Work request: Which lines in the records below contain the word "dropdown"? Report each of them.

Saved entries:
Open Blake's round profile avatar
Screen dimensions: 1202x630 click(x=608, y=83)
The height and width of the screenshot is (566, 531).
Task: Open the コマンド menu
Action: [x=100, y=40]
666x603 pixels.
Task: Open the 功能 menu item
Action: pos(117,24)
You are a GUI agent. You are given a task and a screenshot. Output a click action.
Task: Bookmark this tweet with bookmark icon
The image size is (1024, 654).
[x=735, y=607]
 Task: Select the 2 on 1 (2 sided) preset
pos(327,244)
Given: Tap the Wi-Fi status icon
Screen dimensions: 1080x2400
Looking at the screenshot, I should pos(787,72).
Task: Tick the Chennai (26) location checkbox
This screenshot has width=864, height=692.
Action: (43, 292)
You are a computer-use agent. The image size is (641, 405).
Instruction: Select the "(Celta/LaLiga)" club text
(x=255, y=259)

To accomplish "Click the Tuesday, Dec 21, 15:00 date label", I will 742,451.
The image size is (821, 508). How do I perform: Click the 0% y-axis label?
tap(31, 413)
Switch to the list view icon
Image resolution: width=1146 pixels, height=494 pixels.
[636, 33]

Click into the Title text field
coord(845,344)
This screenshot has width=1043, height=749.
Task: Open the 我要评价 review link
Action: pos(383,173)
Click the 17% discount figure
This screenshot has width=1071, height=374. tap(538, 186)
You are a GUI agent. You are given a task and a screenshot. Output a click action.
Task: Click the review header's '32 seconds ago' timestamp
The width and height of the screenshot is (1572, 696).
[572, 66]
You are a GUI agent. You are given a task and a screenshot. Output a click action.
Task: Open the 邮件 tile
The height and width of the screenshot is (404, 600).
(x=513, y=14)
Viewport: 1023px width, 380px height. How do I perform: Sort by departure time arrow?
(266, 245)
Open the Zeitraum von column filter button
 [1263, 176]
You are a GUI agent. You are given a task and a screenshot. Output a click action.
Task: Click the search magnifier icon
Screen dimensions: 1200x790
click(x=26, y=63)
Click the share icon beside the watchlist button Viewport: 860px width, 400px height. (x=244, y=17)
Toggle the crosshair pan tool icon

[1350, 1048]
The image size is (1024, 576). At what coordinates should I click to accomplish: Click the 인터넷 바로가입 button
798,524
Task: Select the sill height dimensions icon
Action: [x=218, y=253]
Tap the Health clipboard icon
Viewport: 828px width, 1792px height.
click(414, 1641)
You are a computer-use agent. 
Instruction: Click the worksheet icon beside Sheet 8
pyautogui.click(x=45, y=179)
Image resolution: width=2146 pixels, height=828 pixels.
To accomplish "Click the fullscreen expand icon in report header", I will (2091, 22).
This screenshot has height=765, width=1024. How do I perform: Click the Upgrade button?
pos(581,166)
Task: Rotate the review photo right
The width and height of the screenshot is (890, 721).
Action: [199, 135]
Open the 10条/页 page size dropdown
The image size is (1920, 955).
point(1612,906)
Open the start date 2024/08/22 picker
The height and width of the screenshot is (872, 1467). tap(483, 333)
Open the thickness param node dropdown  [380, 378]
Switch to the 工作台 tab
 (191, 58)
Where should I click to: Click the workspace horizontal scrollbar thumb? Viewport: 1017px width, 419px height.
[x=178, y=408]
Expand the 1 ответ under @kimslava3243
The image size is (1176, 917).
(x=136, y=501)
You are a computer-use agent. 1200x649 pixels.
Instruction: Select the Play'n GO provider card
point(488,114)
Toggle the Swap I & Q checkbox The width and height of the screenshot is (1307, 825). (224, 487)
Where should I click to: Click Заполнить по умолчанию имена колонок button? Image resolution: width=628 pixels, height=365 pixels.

Task result:
Open the 10条/页 page size dropdown
Open the thickness param node dropdown  [380, 378]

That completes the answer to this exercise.